Too Good to Pass Up
There is a player in this NBA draft that a number of teams will pass on and will eventually regret it in the future. That player is James Young. Lottery teams see him as too high of a risk; a swingman that chucks untimely threes, has questionable shot selection, and is a liability on defense. His supporters will counter that the previous evaluation is a case of analysis paralysis; that NBA executives are looking too closely at the negatives in Young’s game to see the inevitable jackpot that lies before them. Young, the 6-foot-6, 215-pound freshman from the University of Kentucky, has the physical tools and skill set to become one of the NBA’s premier scorers and his ceiling is frankly too high to overlook. While the 11th pick is too high to take Young considering his current perceived value, the Nuggets should trade down in the first round to get Young, along with another late first-round pick in exchange for the 11th pick.

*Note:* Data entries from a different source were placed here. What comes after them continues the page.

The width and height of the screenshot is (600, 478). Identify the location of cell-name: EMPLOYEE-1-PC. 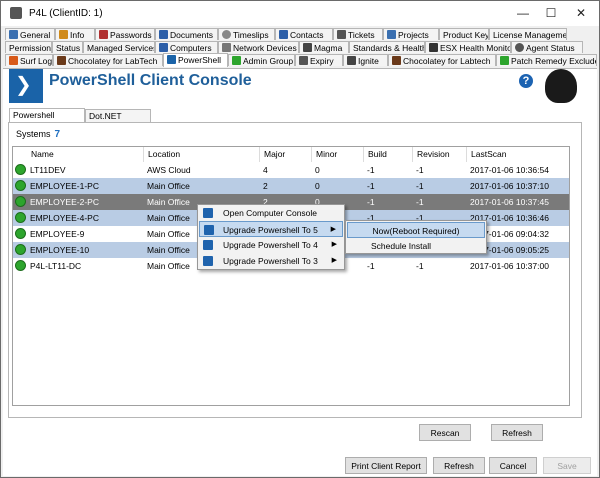
(64, 186).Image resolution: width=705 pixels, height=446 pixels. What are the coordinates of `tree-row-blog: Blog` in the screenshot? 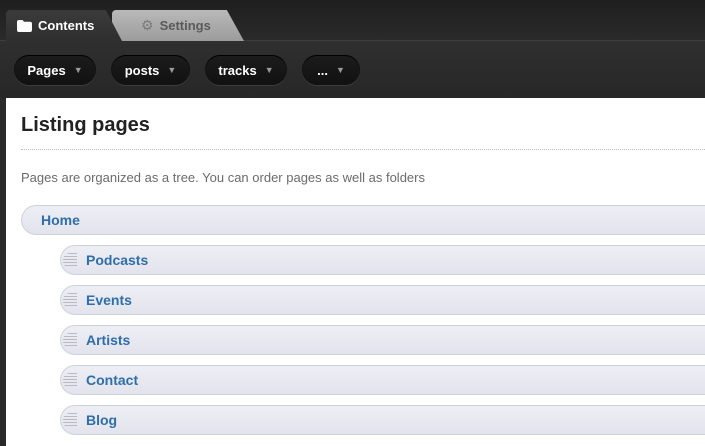 It's located at (382, 420).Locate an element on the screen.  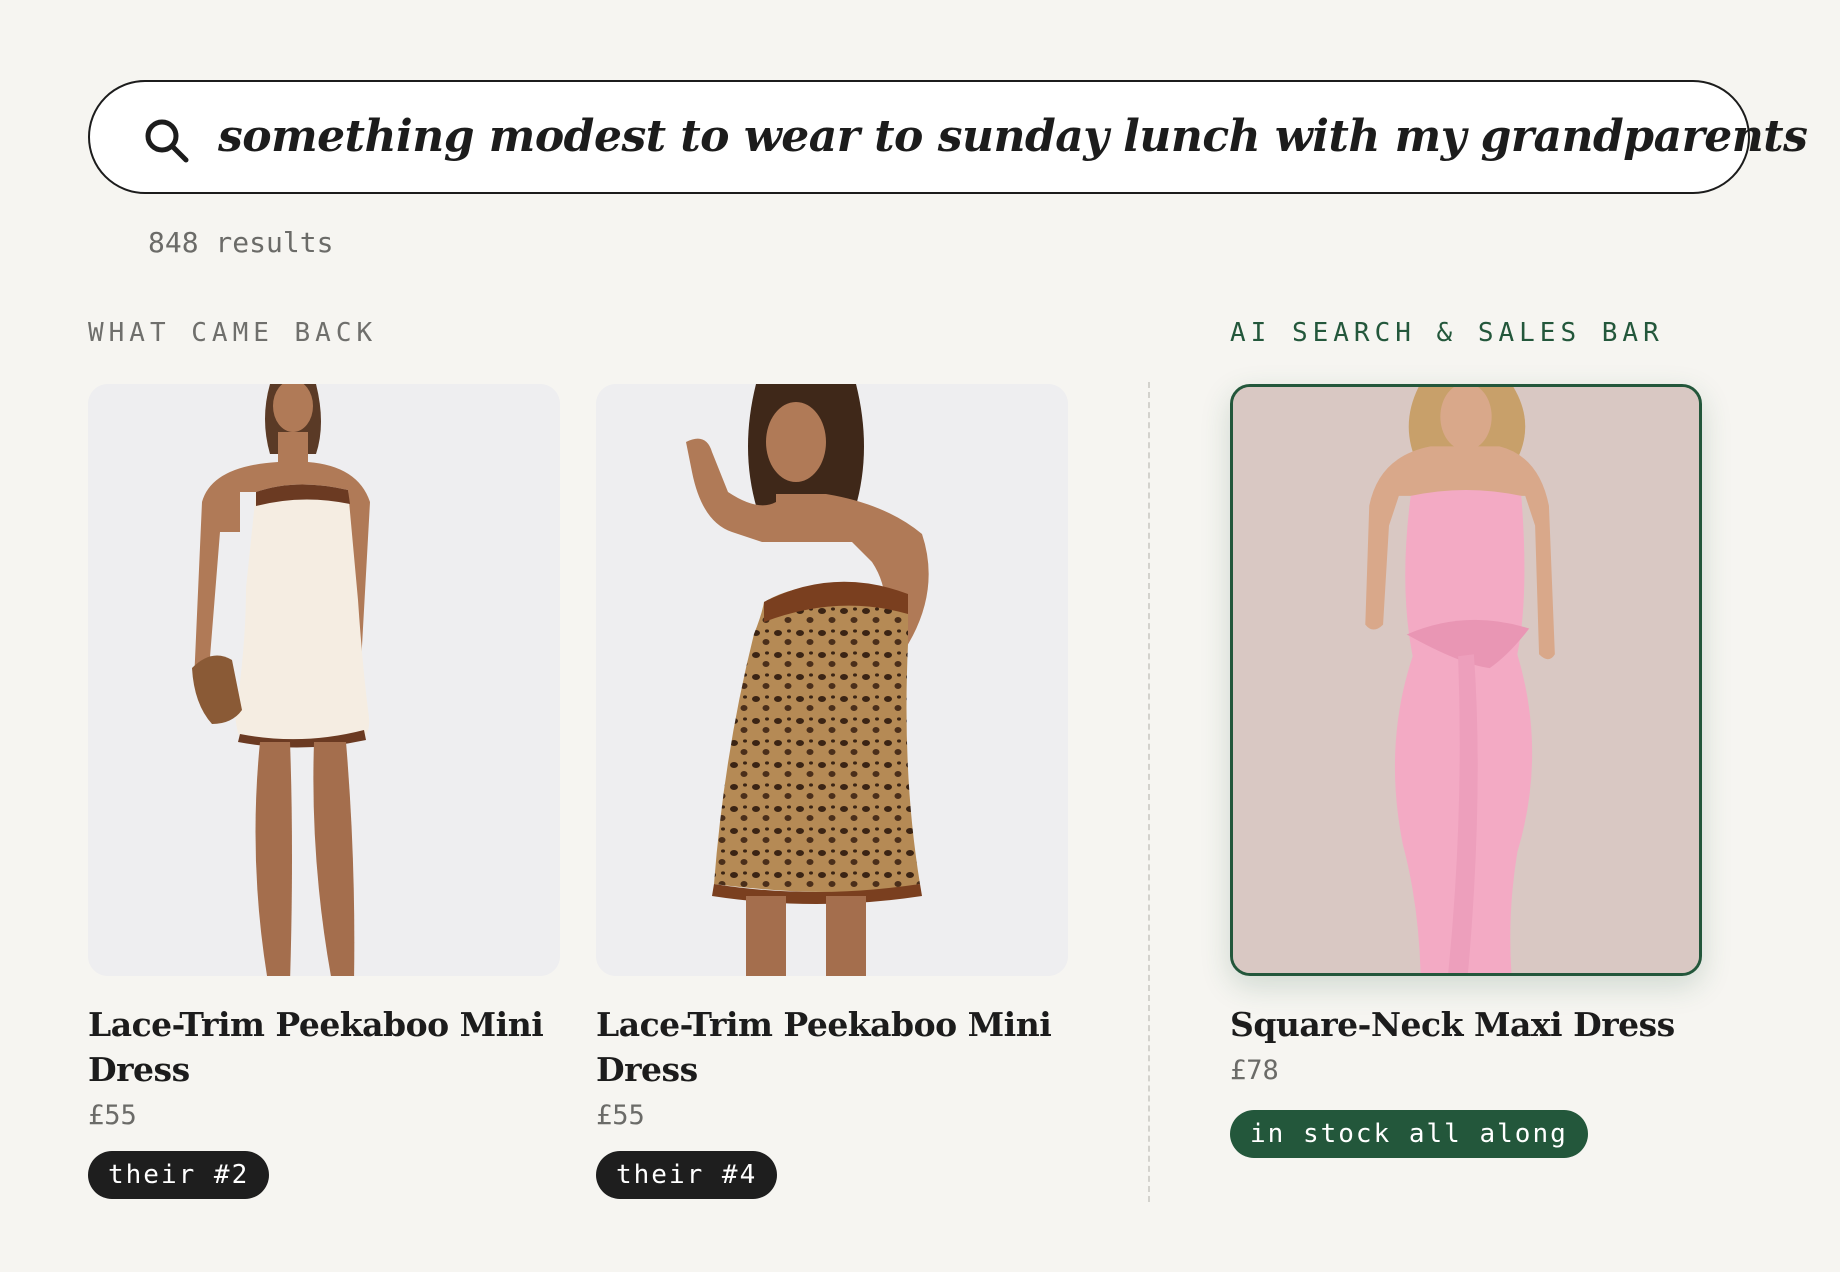
section-label-what-came-back: WHAT CAME BACK is located at coordinates (233, 333).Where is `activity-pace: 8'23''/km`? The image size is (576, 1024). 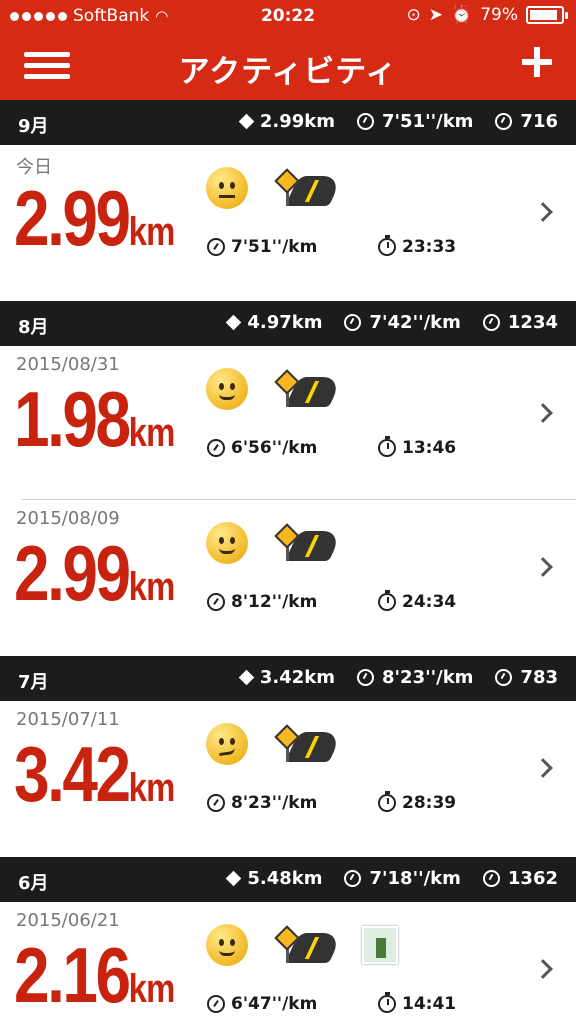 activity-pace: 8'23''/km is located at coordinates (262, 803).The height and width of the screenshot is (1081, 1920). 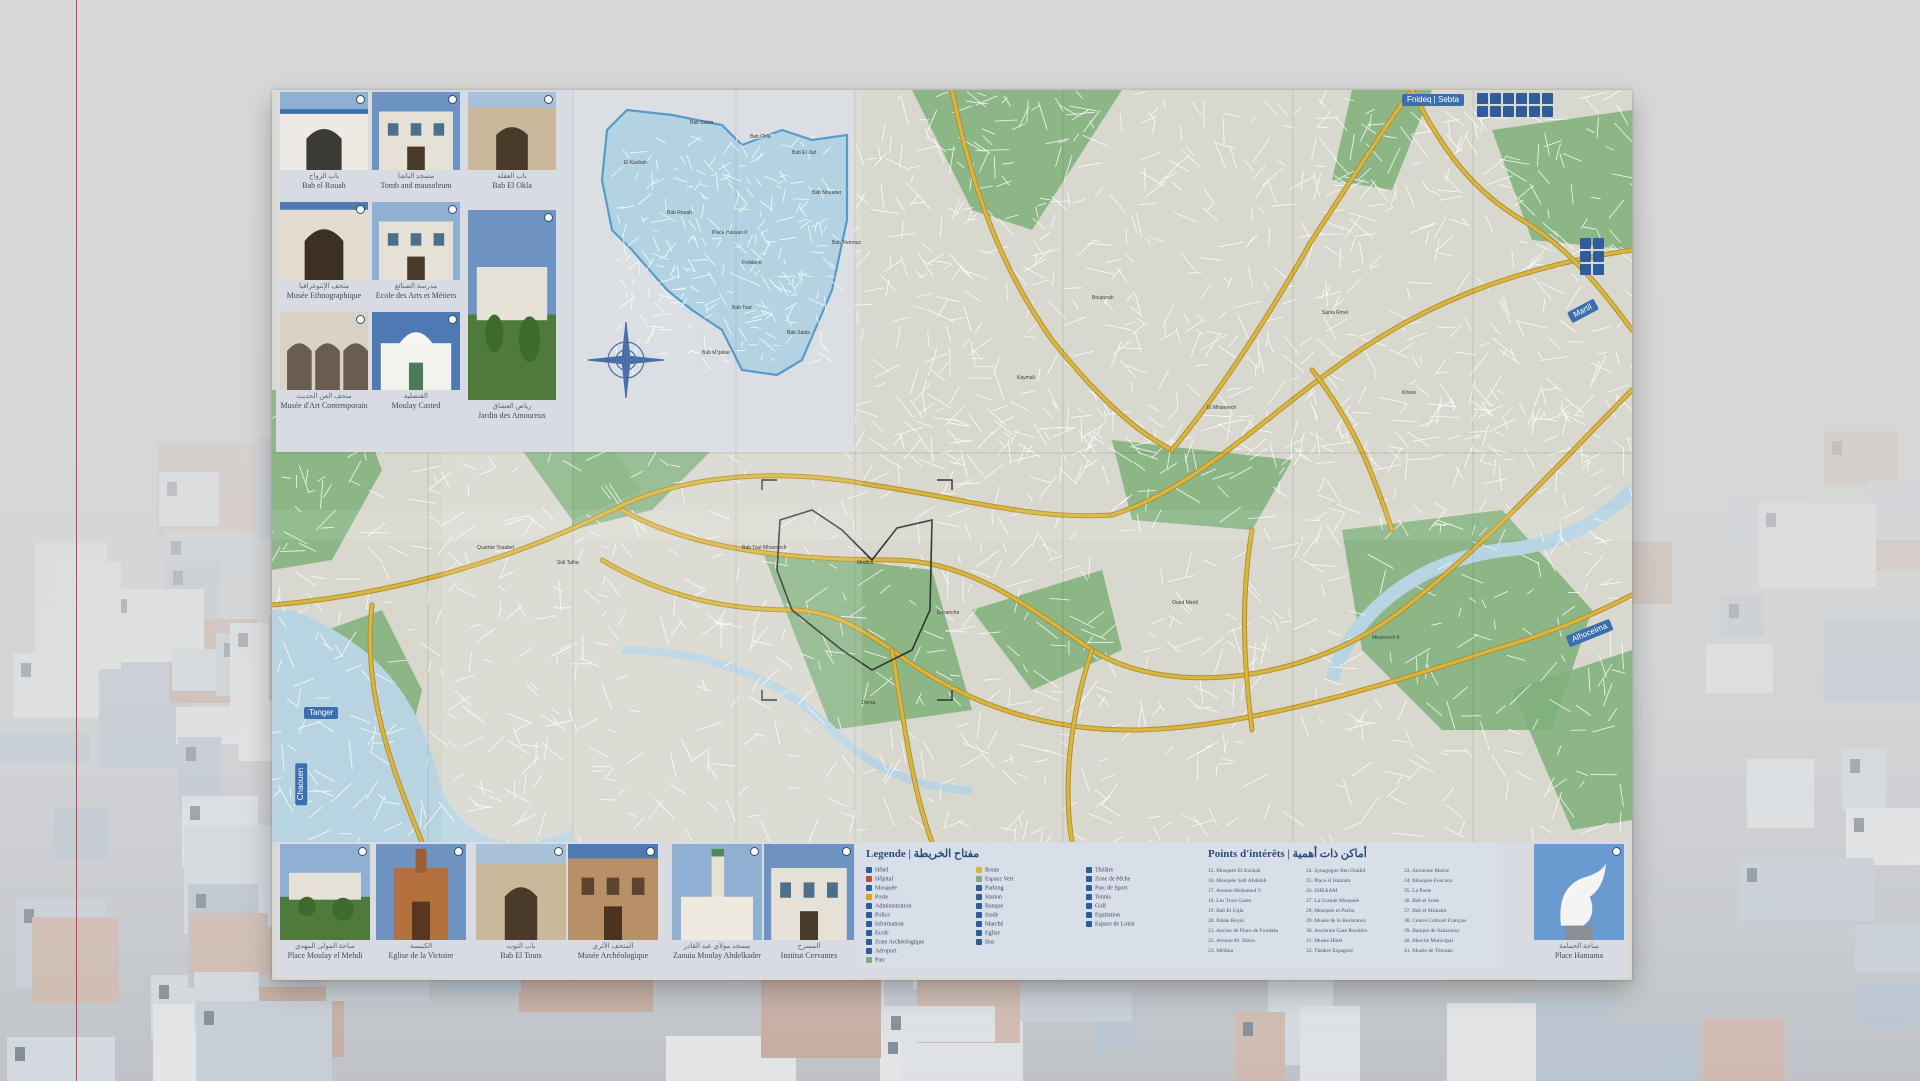 What do you see at coordinates (324, 406) in the screenshot?
I see `photo-caption-french: Musée d'Art Contemporain` at bounding box center [324, 406].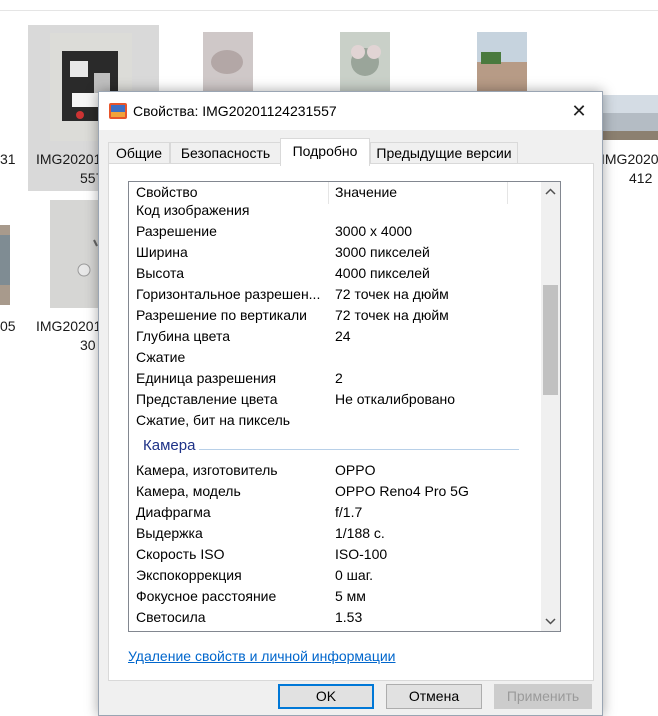 The height and width of the screenshot is (716, 658). I want to click on property-value: 0 шаг., so click(354, 575).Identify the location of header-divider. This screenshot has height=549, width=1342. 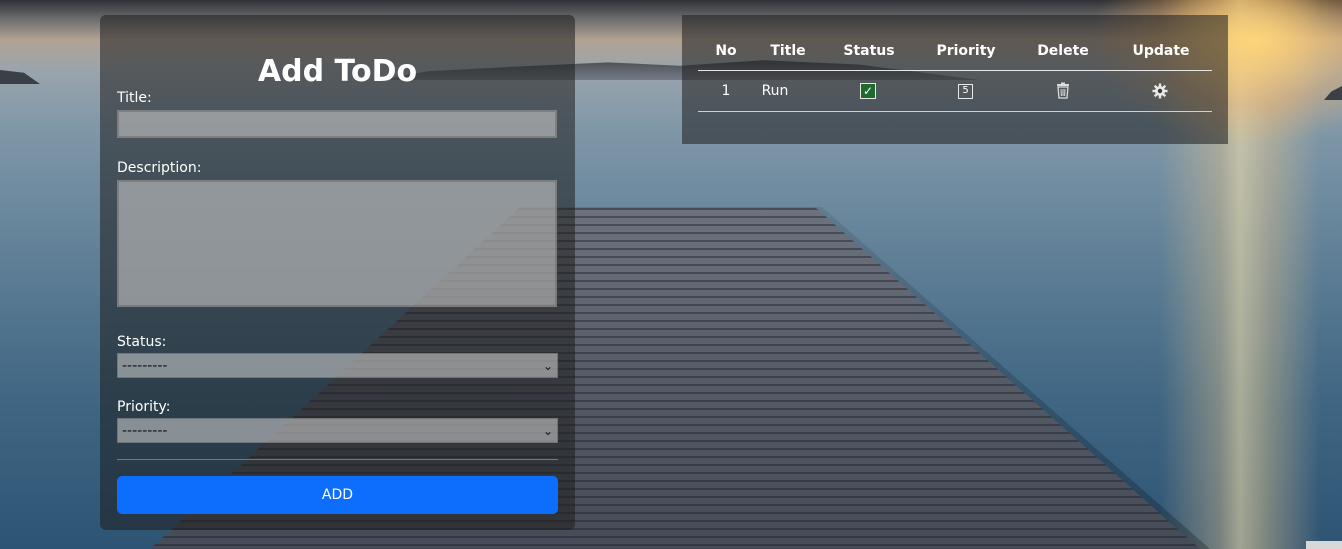
(955, 70).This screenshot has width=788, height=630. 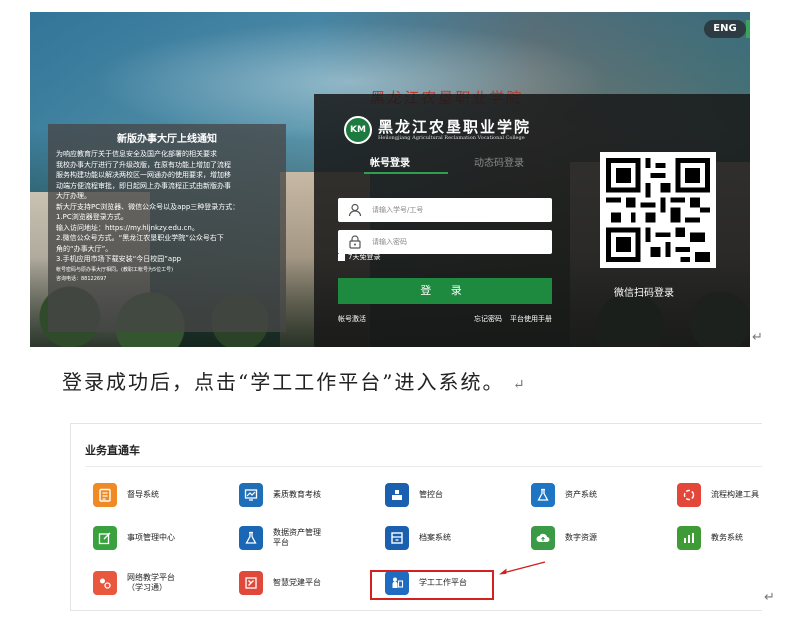 What do you see at coordinates (355, 242) in the screenshot?
I see `lock-icon` at bounding box center [355, 242].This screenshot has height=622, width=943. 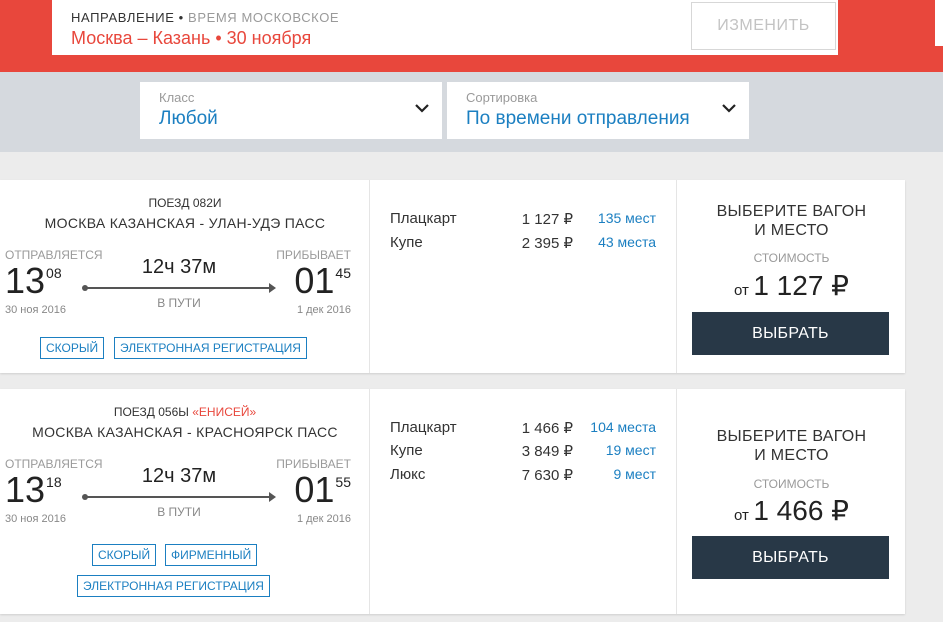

At his full potential, Young will be a prolific NBA scorer and a solid defender. In his freshman season under John Calipari, Young was primarily a spot-up shooter and relied heavily on his jumper to score. He rarely made an impression in the paint during his freshman season, but when he did his fluid athleticism was on full display. Young is a solid rebounder and his 7-foot wingspan will serve him well on the NBA boards as well as on the defensive end, an area that he must improve at the next level.With that said, it is important to add that Young is the third-youngest player in the draft. He will turn 19 in August, and on a roster with a veteran shooting guard he will have time to marinate and acclimate himself to the NBA game.
Great fit for the future
The Nuggets should take a chance with Young. If Denver trades the 11th pick they have a shot to get back two later picks in return. Young is projected to be selected in the 17 to 24 range and if Nuggets can sneak in that window the could snag Young. With Randy Foye slated to be the starting two-guard in Denver come October, Young will have the opportunity to come off the bench and progress slowly. By the time he’s ready to play starter minutes he will be paired with Ty Lawson to create a formidable backcourt for the future. The two players fit together nicely withLawson’s knack for penetration and creating off the dribble combined with Young’s scoring and shooting ability would be an ideal duo.
Ideally, the Nuggets would want two first-round picks in return for the 11th pick. Among those projected to be available late in the round are Glenn Robinson III (SG/SF, Michigan), Cleanthony Early (SF, Wichita State), and Jerami Grant (SF, Syracuse).
The Nuggets very well may go ahead and take a player with the 11th pick. But it would be wise to trade down and get two picks, one being Young. Young’s ideal size and length combined with his natural skill make him a pick too good to pass up, as many teams will do on draft night.